Exercise instructions: Wherever the word "Enable" shows up in the data, report the line it sits in.

Data to examine:
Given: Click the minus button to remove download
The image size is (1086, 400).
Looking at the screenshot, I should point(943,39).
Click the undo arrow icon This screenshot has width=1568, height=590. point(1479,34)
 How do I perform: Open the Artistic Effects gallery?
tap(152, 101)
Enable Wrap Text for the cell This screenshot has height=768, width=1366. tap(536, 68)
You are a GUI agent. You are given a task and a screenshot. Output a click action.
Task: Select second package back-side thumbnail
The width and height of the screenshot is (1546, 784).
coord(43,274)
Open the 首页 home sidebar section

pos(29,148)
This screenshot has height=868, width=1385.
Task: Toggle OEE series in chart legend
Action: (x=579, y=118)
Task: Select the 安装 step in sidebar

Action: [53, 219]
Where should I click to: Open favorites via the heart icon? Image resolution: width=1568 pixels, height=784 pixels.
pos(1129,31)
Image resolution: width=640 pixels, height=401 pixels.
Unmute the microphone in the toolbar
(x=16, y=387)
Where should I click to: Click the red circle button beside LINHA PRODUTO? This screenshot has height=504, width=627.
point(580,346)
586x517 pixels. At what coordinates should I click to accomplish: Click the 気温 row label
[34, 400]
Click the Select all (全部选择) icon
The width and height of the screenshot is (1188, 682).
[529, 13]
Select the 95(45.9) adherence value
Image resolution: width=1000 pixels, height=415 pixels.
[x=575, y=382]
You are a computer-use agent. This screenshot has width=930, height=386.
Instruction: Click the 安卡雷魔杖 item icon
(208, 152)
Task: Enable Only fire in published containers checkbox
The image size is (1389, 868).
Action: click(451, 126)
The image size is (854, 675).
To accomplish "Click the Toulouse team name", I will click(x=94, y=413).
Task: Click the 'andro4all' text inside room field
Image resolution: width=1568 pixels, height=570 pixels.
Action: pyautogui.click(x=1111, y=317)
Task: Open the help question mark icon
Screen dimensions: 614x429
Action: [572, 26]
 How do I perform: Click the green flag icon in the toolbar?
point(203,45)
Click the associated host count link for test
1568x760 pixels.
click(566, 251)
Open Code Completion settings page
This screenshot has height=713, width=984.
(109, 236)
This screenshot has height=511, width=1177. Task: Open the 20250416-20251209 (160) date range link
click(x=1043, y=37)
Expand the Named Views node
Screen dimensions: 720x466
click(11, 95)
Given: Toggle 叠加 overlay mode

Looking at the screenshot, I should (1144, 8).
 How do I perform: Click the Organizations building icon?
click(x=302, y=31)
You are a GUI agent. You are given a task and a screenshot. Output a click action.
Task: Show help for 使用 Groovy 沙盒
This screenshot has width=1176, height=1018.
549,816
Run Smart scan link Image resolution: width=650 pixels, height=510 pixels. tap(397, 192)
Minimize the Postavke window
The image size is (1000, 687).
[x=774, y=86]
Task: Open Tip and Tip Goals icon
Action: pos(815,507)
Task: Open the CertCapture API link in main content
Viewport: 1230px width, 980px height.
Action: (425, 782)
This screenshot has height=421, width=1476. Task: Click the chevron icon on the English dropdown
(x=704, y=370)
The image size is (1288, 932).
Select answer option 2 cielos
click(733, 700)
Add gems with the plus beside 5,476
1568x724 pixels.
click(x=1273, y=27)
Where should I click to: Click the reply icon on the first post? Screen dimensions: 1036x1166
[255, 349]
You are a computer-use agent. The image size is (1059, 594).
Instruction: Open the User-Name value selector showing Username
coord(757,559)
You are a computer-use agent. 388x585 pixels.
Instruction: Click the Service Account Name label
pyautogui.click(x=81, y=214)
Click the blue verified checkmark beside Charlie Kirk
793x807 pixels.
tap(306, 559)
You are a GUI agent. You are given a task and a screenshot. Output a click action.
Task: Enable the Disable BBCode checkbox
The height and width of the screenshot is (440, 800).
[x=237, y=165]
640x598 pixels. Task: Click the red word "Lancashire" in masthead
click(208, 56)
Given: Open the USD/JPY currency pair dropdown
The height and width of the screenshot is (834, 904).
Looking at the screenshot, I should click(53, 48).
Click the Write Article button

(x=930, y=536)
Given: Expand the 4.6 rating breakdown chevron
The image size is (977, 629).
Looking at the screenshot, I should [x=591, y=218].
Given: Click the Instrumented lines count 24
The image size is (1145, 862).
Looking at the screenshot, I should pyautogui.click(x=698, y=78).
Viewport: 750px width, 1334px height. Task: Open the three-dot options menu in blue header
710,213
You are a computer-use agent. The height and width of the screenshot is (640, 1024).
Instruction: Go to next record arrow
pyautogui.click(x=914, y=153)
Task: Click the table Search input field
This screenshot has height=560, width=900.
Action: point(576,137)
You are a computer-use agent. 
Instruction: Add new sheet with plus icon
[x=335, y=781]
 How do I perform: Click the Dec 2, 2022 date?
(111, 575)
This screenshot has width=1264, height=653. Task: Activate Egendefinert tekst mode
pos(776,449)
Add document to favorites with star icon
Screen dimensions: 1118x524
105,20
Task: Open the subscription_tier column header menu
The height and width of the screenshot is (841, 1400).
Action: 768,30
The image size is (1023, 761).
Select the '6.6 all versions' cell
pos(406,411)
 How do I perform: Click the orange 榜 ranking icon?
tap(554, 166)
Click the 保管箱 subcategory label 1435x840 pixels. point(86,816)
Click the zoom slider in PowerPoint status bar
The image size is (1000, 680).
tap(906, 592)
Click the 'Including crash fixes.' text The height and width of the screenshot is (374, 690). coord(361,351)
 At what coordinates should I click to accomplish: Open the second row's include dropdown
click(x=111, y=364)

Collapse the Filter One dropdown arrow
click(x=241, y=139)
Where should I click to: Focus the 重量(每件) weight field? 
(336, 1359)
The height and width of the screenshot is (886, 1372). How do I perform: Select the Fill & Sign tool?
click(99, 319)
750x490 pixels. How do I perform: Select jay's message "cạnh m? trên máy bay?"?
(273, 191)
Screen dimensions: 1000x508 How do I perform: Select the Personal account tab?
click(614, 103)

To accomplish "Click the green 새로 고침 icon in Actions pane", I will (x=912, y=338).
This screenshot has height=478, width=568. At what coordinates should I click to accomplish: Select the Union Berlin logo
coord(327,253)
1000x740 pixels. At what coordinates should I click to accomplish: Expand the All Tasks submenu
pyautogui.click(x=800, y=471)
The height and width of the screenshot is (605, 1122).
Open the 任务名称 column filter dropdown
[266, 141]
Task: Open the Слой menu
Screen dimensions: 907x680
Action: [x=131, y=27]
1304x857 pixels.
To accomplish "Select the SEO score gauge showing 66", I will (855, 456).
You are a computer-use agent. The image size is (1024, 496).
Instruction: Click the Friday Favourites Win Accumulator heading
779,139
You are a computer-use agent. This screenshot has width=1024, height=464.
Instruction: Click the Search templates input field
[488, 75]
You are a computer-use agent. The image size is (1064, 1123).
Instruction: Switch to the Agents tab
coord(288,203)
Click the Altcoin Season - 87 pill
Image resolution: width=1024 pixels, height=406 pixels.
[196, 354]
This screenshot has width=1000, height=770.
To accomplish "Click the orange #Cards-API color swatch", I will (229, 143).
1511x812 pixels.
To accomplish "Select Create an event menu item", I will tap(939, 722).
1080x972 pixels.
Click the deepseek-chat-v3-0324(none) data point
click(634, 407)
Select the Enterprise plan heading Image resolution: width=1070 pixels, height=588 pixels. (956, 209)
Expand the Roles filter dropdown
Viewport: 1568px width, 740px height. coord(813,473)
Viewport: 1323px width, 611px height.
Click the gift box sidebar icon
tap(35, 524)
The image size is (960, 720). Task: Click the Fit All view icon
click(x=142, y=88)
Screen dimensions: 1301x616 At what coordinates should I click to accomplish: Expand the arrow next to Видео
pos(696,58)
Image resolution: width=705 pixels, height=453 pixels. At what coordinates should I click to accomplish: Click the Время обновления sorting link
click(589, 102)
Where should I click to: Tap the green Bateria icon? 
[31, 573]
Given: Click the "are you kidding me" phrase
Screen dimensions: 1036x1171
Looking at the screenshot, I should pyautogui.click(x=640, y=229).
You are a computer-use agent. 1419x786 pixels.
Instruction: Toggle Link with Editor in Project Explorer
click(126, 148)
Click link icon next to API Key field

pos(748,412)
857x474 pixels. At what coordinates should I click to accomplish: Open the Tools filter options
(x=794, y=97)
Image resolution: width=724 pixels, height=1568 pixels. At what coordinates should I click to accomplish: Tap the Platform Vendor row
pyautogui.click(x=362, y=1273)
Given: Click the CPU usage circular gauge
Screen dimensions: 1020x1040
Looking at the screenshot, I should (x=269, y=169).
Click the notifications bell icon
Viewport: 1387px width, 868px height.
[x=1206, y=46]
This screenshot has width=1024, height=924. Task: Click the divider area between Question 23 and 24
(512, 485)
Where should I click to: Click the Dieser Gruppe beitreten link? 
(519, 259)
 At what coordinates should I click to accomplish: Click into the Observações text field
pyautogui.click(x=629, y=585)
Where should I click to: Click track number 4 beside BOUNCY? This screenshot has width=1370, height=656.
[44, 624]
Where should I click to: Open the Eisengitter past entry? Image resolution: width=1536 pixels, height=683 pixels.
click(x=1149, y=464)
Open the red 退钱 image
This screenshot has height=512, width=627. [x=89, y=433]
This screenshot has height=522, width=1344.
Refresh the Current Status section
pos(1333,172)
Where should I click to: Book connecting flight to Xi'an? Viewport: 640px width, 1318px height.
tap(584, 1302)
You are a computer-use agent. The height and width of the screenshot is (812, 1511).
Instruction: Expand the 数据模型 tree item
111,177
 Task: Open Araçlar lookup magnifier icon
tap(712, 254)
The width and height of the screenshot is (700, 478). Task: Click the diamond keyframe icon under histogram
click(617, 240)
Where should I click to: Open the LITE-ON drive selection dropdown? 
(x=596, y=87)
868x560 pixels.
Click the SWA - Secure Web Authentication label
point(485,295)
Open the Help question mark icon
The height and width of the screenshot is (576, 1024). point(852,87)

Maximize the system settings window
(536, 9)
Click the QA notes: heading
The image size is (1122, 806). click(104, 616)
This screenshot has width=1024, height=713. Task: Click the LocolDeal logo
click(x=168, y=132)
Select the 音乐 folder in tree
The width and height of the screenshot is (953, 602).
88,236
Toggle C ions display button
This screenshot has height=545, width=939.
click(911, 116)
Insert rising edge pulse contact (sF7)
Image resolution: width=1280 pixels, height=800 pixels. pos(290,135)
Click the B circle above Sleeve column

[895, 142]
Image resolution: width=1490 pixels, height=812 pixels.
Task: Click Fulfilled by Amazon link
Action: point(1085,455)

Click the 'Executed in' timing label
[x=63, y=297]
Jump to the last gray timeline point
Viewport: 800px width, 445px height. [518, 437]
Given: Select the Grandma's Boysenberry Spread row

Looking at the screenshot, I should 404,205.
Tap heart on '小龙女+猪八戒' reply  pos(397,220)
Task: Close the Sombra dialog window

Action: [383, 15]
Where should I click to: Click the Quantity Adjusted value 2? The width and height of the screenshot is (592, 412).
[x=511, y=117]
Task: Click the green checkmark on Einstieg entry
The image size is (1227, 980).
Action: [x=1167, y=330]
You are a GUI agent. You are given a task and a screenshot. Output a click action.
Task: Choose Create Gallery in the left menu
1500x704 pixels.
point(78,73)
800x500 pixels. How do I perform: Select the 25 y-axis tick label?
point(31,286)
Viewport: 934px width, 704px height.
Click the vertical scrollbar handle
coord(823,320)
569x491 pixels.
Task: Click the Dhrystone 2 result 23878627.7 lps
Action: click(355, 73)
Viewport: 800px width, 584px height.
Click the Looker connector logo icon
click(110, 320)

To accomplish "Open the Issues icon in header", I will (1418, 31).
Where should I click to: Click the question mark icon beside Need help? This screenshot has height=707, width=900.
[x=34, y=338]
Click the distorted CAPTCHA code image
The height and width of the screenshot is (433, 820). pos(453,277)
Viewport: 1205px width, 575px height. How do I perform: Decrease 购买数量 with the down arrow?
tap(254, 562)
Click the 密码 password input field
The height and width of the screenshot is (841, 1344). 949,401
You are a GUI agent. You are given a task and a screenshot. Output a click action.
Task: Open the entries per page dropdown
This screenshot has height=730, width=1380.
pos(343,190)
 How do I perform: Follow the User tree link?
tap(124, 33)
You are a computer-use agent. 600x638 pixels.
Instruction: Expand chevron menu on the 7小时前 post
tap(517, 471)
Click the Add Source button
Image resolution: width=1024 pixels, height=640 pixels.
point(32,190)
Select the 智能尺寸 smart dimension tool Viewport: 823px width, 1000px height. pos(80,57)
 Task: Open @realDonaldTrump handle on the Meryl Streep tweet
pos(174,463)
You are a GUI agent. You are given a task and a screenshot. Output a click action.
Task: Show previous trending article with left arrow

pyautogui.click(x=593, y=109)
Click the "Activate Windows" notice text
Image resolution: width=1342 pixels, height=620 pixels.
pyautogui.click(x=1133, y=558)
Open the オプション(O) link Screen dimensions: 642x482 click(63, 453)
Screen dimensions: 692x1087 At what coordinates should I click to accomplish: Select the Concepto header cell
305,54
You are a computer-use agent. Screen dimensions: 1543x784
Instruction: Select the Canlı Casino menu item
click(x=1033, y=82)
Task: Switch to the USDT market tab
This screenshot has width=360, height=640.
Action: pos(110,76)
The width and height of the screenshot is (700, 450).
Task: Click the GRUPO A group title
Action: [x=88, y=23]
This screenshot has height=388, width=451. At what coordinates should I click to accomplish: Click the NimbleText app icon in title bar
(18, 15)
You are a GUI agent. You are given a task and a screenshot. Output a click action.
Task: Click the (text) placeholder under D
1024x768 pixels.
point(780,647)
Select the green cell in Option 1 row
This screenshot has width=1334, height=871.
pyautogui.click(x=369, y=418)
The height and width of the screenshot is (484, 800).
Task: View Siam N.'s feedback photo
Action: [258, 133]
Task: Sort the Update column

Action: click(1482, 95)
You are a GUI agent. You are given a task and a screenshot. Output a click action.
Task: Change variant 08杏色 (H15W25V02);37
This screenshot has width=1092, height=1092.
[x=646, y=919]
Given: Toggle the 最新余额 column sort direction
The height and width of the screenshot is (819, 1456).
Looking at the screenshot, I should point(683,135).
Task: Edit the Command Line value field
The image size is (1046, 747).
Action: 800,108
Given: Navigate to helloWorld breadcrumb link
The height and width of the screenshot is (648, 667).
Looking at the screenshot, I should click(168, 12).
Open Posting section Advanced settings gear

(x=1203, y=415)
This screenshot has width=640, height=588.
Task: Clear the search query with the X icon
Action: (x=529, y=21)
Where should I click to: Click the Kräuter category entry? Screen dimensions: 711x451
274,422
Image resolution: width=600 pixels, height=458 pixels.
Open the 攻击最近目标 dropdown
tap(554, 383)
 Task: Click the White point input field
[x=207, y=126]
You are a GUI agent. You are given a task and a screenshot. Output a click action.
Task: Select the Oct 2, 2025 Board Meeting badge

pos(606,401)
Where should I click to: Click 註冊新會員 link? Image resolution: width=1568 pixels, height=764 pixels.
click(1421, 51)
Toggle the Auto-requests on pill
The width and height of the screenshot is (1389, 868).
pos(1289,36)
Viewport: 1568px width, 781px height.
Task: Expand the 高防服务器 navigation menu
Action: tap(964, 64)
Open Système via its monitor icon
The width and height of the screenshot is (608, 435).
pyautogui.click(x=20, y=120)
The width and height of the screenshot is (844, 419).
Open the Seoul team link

Result of this task:
Enable Wrap Text for the cell This screenshot has height=768, width=1366. tap(536, 68)
Task: Enable Only fire in published containers checkbox
Task: Enable the Disable BBCode checkbox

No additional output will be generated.